O SFH, ao longo dos últimos 20 anos, foi desconfigurado, tendo-se transformado em um enorme aparato financeiro, cujo conteúdo social tem sido desproporcionalmente baixo face ao seu peso econômico: é responsável pela gestão de fundos cujo valor total atinge cifras equivalentes a 6 vezes os meios de pagamento da Nação, à atual dívida pública interna, a uma terça parte do total dos empréstimos do sistema financeiro ao setor privado, e mais de duas vezes superior à receita orçamentária do governo federal.

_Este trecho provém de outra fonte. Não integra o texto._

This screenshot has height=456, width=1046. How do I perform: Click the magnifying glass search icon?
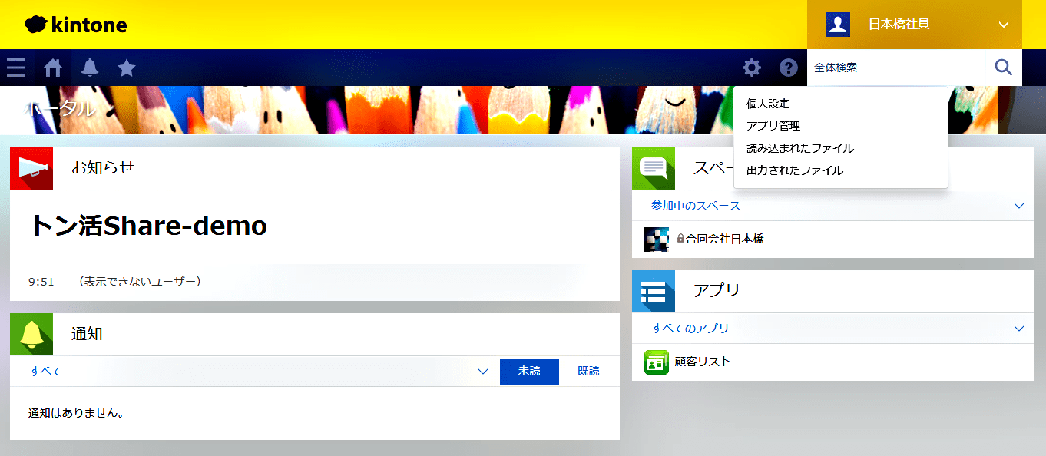[x=1003, y=68]
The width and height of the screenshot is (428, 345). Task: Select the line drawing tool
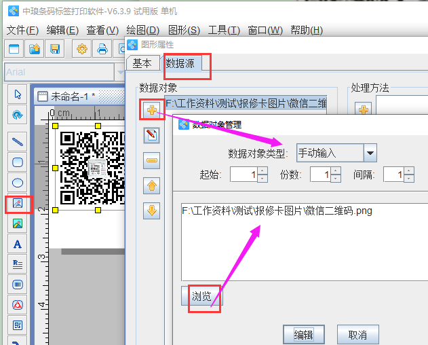tap(18, 141)
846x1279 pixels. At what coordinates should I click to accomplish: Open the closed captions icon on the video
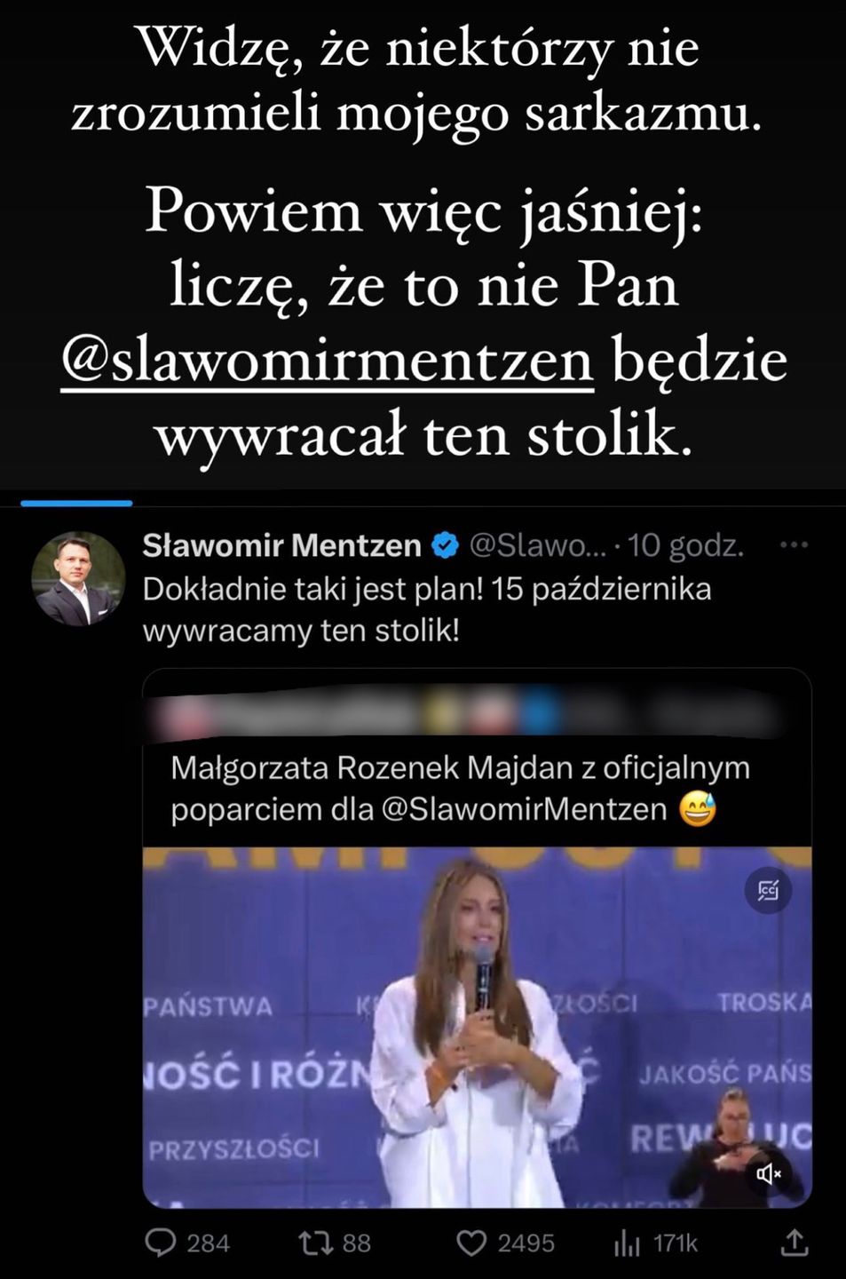[768, 890]
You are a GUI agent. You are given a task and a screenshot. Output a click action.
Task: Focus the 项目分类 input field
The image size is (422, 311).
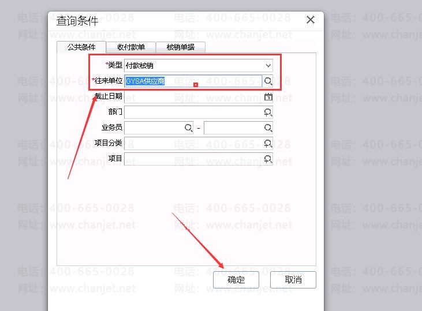coord(194,144)
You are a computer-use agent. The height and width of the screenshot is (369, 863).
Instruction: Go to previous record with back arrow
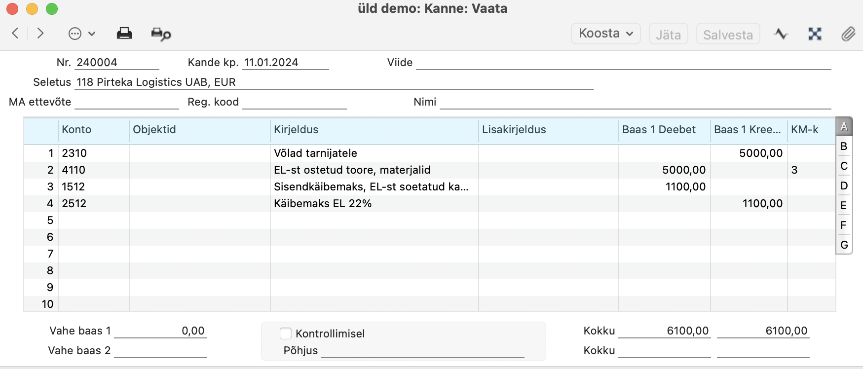pos(15,33)
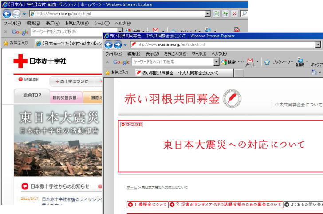Click forward button in the akaihane browser window
Screen dimensions: 323x214
click(118, 44)
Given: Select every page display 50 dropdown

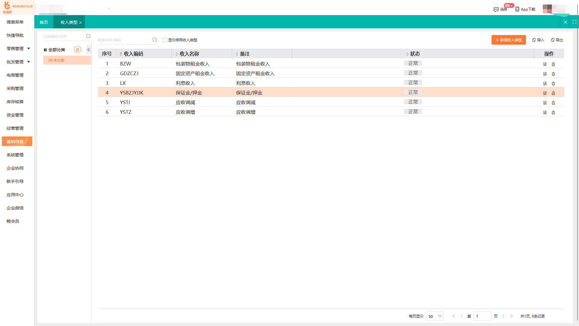Looking at the screenshot, I should tap(435, 316).
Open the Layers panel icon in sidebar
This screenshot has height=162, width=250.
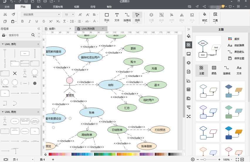click(x=189, y=63)
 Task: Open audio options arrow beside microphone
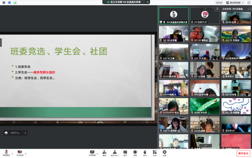[12, 154]
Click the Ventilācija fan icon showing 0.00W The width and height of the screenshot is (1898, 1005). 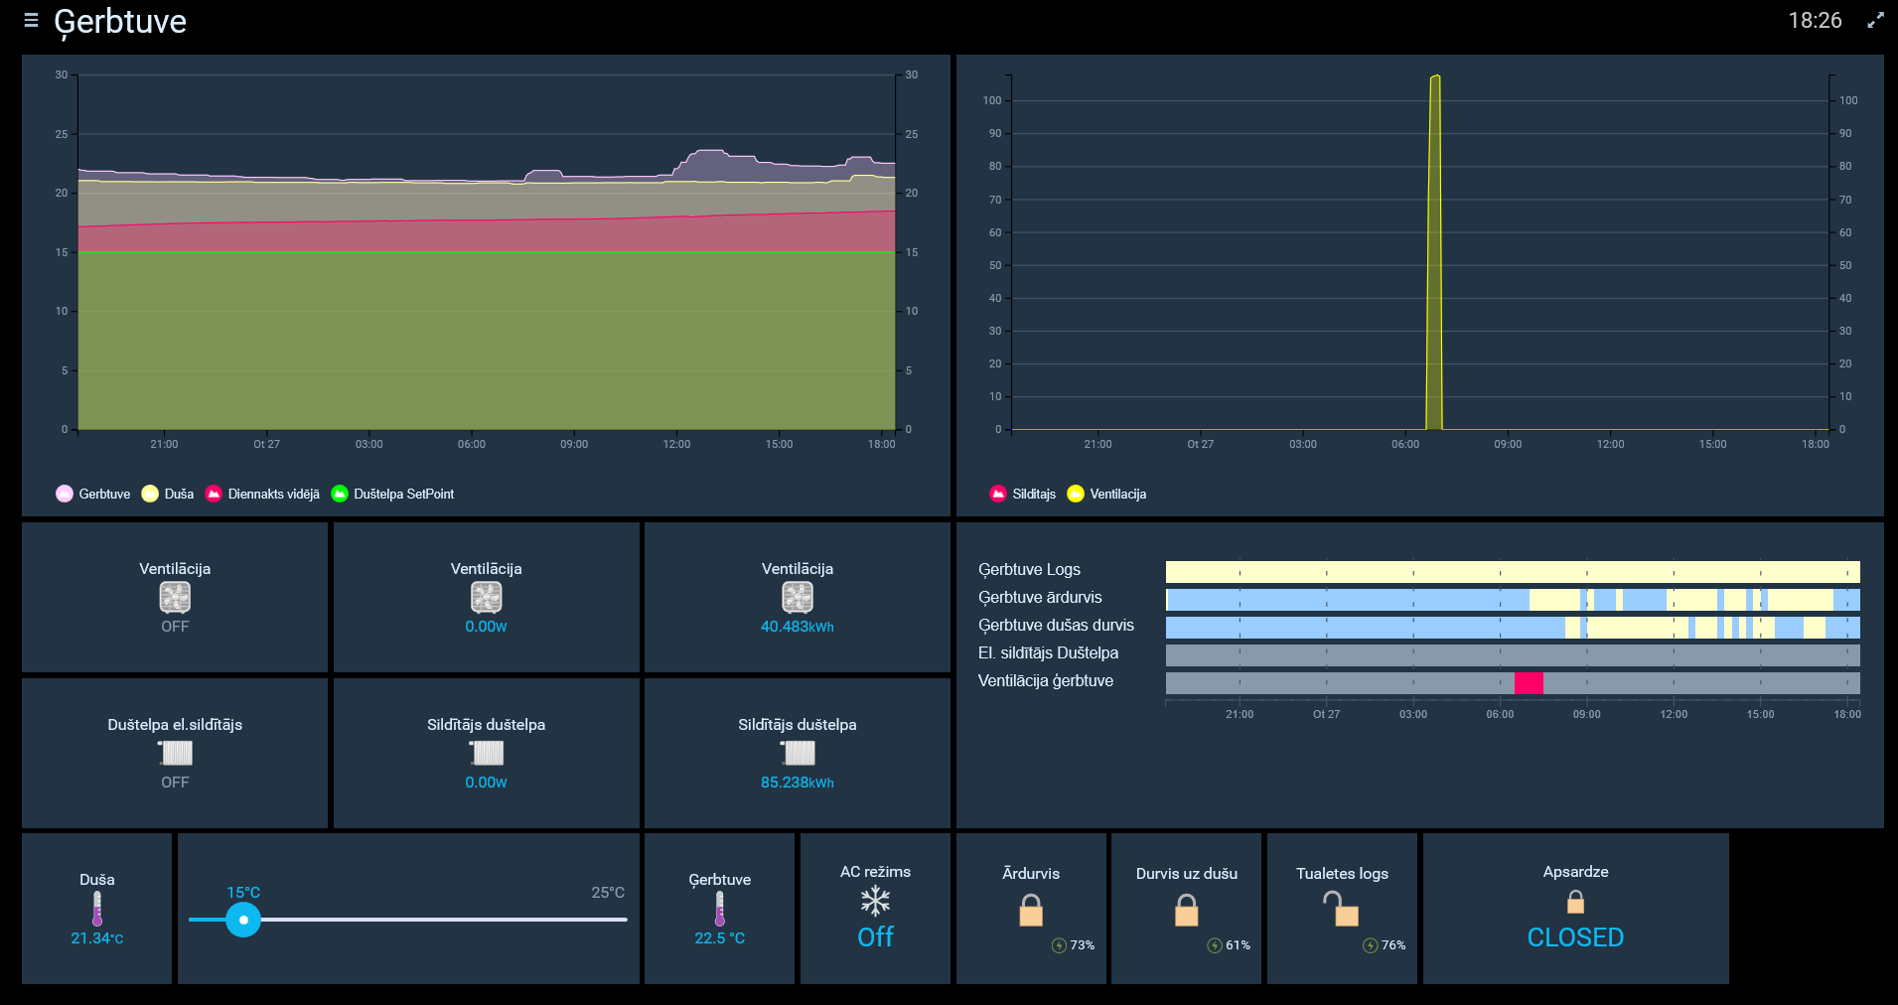point(486,597)
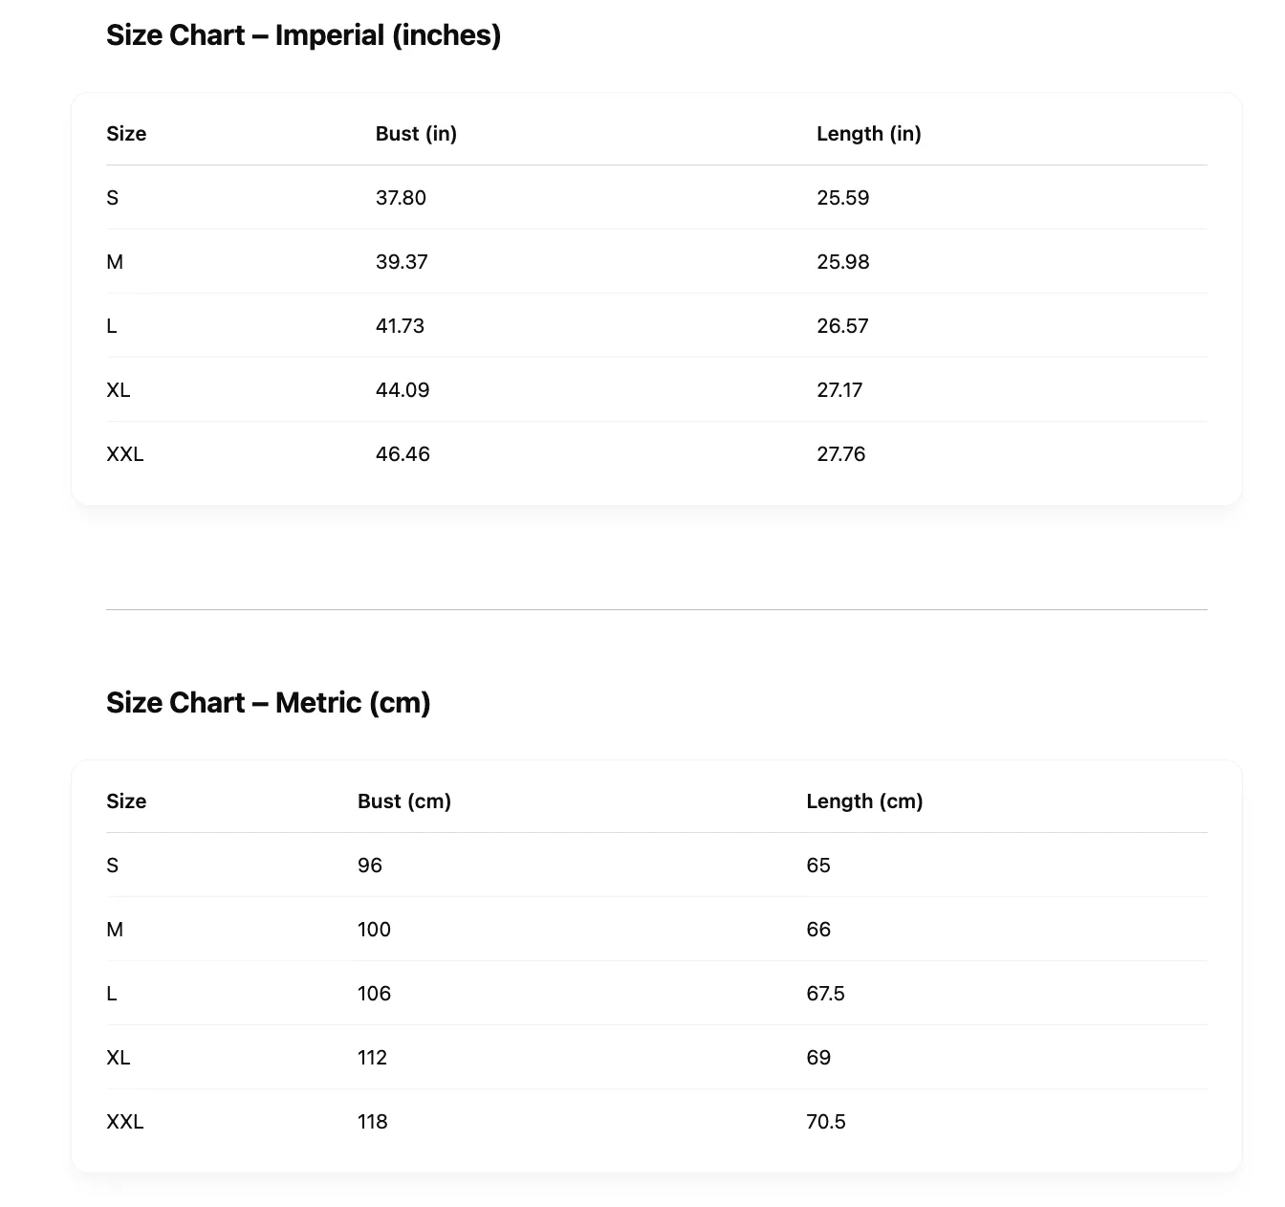Click the Bust (cm) column header
This screenshot has height=1207, width=1285.
(404, 801)
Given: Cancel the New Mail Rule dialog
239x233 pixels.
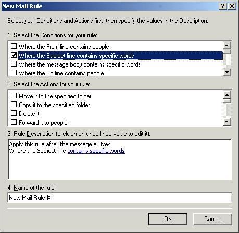Looking at the screenshot, I should (x=212, y=219).
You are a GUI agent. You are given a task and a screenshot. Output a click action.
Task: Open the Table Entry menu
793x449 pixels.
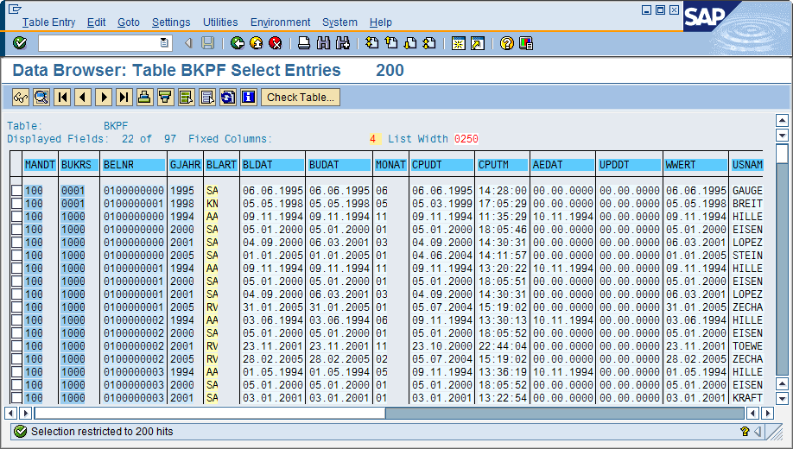[x=48, y=22]
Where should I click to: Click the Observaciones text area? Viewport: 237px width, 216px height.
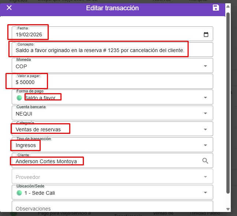[110, 208]
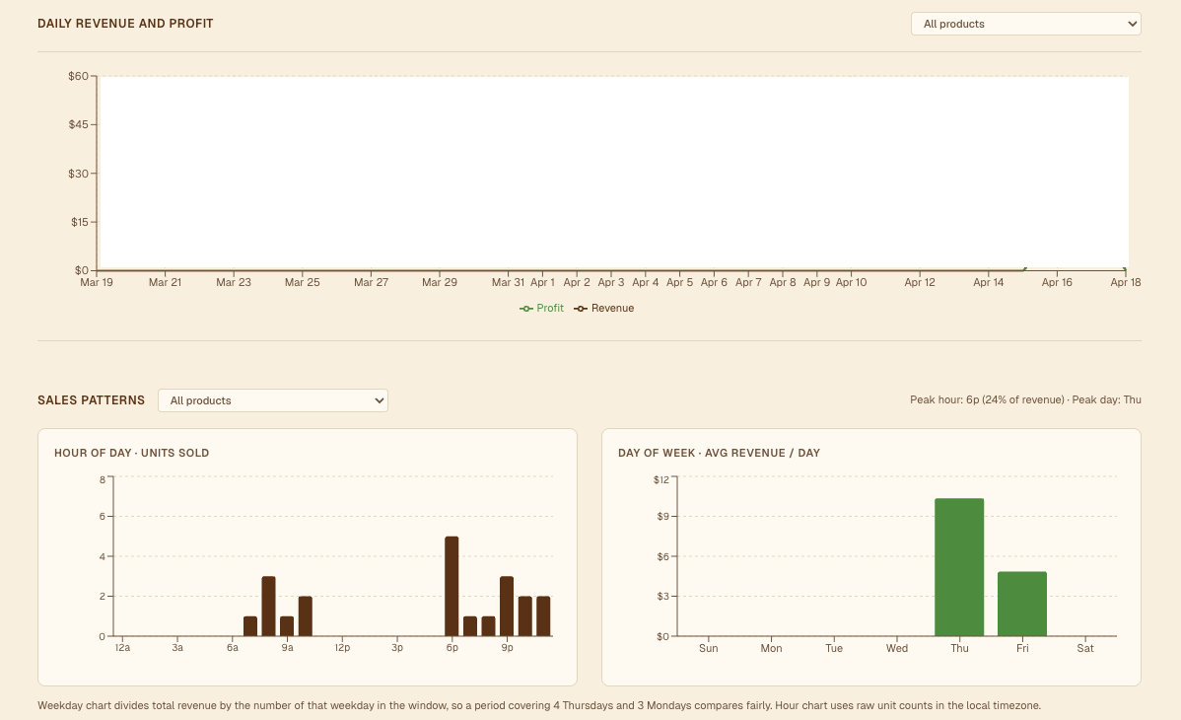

O estouro deste sistema, como poderá ocorrer caso profundas reformas não sejam implementadas, terá consequências imprevisíveis.

Finalmente, cabe salientar que a estrutura do SFH não comporta bruscas alterações de rumo, tornando-se essencial a gradual adequação de sua atual configuração às reformas aqui propostas. Isto, por sua vez, exigirá outros estudos e outras propostas, capazes de reorientar seus rumos sem rupturas e sem maiores prejuízos, não somente para os 60 milhões de depositantes de poupança, ou para os trabalhadores titulares das contas do FGTS, mas também para a Nação como um todo.